It was at least fifteen kilometers to Old 101, a long, wet walk. Still, he was not really tired, and the pain in his muscles was the healthy feeling of exercise. Even at his best, he had never felt quite so bouncy. He patted the thin satchel nestled against his skin and said a short prayer to the One True God for continued good fortune.

There was plenty of time to think. Again and again, Wili came back to Rosas' apparent eagerness to accept house arrest for himself and the Lu woman. They must have something planned. Lu was so clever... so beautiful. He didn't know what had turned Rosas rotten, but he could almost believe that he did it simply for her. Were all chicas chinas like her? He had never seen a lady, black, Anglo, or Jonque, like Della Lu. Wili's mind wandered, imagining several final, victorious confrontations, until - night glasses and all - he almost walked over the edge of a washout half-full of racing water. It took him and Elmir fifteen minutes to get down and back up the mud-slicked sides of the gully, and he almost lost the glasses in the process.

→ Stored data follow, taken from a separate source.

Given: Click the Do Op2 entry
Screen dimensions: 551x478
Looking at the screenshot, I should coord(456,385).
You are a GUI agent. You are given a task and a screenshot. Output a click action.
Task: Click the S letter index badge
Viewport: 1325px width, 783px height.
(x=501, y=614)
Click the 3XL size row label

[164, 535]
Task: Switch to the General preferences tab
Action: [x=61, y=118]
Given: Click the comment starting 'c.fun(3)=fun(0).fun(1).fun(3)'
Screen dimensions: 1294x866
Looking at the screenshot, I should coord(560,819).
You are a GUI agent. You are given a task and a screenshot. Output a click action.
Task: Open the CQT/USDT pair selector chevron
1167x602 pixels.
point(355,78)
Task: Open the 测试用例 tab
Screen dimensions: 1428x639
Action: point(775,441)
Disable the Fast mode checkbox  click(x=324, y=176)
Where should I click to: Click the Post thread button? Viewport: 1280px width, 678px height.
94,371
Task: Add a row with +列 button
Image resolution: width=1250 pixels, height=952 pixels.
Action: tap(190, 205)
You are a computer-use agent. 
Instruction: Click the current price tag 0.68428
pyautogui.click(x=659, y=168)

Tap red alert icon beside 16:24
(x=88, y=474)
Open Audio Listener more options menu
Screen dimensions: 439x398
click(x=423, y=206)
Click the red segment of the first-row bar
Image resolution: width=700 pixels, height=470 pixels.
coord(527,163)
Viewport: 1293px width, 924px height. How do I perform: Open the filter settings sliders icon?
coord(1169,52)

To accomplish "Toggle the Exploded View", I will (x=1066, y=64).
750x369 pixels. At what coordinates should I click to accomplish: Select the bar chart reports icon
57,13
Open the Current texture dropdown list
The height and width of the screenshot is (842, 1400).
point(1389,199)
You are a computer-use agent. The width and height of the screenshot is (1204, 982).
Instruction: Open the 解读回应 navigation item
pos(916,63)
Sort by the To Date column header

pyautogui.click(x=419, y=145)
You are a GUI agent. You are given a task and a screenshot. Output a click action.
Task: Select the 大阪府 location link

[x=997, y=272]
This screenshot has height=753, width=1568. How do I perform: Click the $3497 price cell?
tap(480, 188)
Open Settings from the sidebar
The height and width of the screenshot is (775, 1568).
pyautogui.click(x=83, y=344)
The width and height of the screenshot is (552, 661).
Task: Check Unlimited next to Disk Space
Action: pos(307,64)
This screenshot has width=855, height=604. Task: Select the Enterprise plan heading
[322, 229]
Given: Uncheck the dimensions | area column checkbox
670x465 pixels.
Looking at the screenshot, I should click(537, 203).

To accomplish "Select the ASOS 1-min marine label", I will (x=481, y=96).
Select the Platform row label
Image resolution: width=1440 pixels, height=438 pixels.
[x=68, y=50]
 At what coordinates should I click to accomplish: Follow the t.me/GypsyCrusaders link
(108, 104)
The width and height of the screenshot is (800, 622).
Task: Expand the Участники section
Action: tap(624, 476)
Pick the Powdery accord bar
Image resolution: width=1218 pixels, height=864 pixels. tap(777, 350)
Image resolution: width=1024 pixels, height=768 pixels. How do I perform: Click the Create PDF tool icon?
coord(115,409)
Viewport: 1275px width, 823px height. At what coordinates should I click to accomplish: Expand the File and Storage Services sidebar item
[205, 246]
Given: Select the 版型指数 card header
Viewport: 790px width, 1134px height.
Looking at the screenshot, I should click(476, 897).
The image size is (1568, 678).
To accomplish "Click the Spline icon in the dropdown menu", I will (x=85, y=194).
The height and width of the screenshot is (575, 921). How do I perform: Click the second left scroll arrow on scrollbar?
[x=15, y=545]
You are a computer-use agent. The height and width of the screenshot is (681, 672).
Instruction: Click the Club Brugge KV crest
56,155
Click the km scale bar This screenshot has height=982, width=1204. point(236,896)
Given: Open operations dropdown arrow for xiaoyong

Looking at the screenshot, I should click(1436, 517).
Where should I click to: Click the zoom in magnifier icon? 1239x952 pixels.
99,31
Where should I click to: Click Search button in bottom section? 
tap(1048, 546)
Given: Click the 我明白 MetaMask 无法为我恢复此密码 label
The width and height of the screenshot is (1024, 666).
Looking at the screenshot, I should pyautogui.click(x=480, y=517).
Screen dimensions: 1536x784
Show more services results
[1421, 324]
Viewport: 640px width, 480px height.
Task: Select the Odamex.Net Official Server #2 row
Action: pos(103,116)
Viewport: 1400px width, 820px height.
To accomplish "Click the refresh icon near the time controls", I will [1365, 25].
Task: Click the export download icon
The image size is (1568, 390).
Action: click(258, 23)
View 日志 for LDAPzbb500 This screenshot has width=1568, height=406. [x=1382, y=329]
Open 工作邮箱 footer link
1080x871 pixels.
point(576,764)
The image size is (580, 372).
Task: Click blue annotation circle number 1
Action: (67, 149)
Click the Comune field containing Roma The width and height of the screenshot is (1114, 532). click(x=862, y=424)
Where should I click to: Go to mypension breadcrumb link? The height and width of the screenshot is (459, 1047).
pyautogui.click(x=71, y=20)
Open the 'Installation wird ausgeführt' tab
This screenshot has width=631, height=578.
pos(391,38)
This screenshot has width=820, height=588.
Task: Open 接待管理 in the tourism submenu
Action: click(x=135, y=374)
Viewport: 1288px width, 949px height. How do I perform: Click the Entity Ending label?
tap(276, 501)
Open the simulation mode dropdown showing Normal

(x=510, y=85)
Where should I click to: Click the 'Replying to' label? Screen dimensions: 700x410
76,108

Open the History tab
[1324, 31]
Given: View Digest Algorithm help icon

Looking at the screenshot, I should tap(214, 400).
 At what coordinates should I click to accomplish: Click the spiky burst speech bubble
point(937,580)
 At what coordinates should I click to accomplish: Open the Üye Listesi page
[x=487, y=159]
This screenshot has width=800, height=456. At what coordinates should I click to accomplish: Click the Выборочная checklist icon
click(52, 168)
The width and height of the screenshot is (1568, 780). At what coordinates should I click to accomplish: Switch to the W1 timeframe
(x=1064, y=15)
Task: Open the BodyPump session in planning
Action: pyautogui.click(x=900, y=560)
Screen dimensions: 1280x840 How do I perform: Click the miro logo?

It brought him back to reality. Lu was beautiful like oleander - or better - like a Glendora cat. She and Rosas had thought of something, and if he could not guess what it was, it could kill him.

 

Hours later he still hadn't figured it out. Twilight couldn't be far off now, and the rain had ceased. Wili stopped where a break in the forest gave him a view eastward. Parts of the sky were clear. They burned with tiny spots of flame. The trees cast multiple shadows, each a slightly different color. A long section of 101 was visible between the shoulders of the hills. There was no traffic, though to the south he saw shifting swaths of light that must be Authority road freighters. There was also a steady glow that might be the truckers' camp Kaladze had mentioned.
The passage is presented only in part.